TSI adaptive cache size

**ETA:** InfluxDB 1.13.0, early August 2026
**PR:** [feat: add statistics and adaptive growth to TagValueSeriesIDCache](https://github.com/influxdata/influxdb/pull/27480)

==============================================
Adaptive sizing for the TSI tag-value series-ID cache
Commit e1f7dcc265 (PR #27480)
================================================================

WHAT THIS CACHE IS

The TSI index keeps an in-memory LRU cache mapping a
{measurement, tag key, tag value} tuple to its set of series IDs.
It lets queries that repeatedly filter on the same tag predicates
skip merging many on-disk bitmaps. The cache lives per TSI index
partition. Before this change it had a single fixed capacity
(series-id-set-cache-size, default 100 entries).

This change adds two things:

  1. Statistics. The cache now reports hit/miss/eviction/size/
     capacity counters so you can see whether it is helping.
  2. Adaptive sizing. The cache can grow and shrink itself
     between an operator-set floor and ceiling, instead of
     staying at one fixed size.

Default behavior is UNCHANGED. Adaptive sizing is off unless you
explicitly turn it on.

----------------------------------------------------------------
CONFIGURATION PARAMETERS  ([data] section)
----------------------------------------------------------------

series-id-set-cache-size           (existing; default 100)
  The fixed capacity when adaptive sizing is off. When adaptive
  sizing is on, this becomes the FLOOR: the starting capacity and
  the smallest size the cache will ever shrink back to. 0 disables
  the cache entirely. Must be > 0 to use adaptive sizing.

series-id-set-cache-max-size       (new; default 0 = off)
  The CEILING for adaptive growth. The cache will never grow past
  this many entries. Must be > series-id-set-cache-size. 0 means
  adaptive sizing is disabled.

series-id-set-cache-target-hit-rate  (new; default 0.0 = off)
  The hit rate you want the cache to achieve, as a fraction in
  the open interval (0.0, 1.0). The cache grows toward max-size
  while its measured hit rate is below this target. 0.0 disables
  adaptive sizing. 1.0 is rejected (unachievable — the cache would
  never stop trying to grow).

series-id-set-cache-shrink-conservatism  (new; default 2.5)
  How reluctant the shrink logic is to give memory back, measured
  in standard deviations. Range [0.0, +Inf). Higher = more
  conservative = holds onto memory longer and resists rapid
  grow/shrink oscillation. Only consulted when adaptive sizing is
  on. The default of 2.5 is deliberately conservative; see below.

ENABLING / DISABLING

Adaptive sizing turns on only when BOTH max-size and
target-hit-rate are set to non-zero values. Set both to 0 (the
default) to keep the old fixed-capacity behavior. Setting exactly
one of them is a configuration error and the server will refuse
to start.

Other validation, all checked at startup:
  - max-size must be >= 0
  - target-hit-rate must be in [0.0, 1.0)
  - if adaptive: size must be > 0 and max-size > size
  - shrink-conservatism must be a finite value >= 0.0

Note on robustness: if the cache constructor itself is handed
bad values, it logs each problem and falls back to a working
fixed-size cache rather than crashing.

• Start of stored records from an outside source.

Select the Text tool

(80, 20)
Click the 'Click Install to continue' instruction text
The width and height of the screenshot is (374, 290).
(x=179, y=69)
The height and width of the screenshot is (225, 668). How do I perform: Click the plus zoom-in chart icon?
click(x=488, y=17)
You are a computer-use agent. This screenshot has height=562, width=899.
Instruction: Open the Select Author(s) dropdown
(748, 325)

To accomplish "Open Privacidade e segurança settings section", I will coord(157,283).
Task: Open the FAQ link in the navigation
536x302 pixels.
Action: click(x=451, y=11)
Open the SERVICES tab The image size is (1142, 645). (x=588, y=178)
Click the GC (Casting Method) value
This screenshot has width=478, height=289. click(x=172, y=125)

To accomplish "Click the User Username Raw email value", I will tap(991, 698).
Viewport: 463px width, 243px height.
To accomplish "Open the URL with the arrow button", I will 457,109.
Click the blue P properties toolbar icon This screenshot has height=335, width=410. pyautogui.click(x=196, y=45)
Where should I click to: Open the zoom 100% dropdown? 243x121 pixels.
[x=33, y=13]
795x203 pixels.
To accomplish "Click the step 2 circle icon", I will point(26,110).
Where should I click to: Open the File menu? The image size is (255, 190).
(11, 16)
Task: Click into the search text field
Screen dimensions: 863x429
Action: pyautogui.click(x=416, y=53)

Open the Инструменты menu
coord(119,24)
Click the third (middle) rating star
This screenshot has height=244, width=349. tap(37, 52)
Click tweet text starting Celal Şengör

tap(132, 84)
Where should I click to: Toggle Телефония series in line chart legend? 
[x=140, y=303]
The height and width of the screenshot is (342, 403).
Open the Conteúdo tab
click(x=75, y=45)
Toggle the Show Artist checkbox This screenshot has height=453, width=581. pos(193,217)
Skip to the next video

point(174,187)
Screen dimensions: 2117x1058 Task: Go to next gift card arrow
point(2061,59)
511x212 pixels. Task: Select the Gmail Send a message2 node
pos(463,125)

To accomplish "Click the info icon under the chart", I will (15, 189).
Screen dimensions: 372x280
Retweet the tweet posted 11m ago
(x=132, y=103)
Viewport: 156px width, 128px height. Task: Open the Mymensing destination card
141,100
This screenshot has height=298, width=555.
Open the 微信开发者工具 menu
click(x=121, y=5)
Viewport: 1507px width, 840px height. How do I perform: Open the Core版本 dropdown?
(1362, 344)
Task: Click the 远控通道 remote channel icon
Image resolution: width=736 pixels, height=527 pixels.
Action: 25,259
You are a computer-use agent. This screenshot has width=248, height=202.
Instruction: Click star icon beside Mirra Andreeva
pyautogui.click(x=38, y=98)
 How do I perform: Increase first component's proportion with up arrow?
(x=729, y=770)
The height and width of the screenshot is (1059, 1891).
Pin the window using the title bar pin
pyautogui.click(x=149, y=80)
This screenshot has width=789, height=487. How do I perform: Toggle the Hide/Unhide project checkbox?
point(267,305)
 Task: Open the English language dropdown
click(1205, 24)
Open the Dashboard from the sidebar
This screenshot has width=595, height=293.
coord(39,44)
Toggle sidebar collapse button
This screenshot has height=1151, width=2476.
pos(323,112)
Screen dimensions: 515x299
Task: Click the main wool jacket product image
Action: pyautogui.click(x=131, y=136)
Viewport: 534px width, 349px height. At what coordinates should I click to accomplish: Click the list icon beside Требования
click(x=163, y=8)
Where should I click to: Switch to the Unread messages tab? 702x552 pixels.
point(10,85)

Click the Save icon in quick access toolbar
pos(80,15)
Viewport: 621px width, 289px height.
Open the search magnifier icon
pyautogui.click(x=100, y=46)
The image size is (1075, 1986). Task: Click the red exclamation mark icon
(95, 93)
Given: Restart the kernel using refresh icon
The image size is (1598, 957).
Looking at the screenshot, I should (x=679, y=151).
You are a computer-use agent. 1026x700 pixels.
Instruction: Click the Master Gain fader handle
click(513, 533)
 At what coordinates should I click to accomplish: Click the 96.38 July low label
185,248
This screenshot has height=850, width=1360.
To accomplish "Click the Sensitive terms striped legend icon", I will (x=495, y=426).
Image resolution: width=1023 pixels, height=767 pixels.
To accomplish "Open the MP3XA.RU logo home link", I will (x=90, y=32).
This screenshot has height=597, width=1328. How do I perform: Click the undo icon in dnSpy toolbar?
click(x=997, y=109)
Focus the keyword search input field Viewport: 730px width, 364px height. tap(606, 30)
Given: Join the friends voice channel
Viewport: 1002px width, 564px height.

A bad config is still
caught earlier, at startup validation.

----------------------------------------------------------------
WHEN THE CACHE GROWS
----------------------------------------------------------------

Growth is driven by eviction pressure (the write/insert path).

  - Every time the cache is full and a new entry forces out the
    least-recently-used entry, that is a "forced eviction."
  - After roughly one full turnover (about `capacity` forced
    evictions), the cache samples its hit rate over that window.
  - It DOUBLES its capacity (clamped to max-size) when ALL of:
      * the window saw at least 100 Gets (a noise floor, so a
        tiny or write-only window does not trigger growth),
      * the windowed hit rate is below target-hit-rate,
      * capacity is still below max-size.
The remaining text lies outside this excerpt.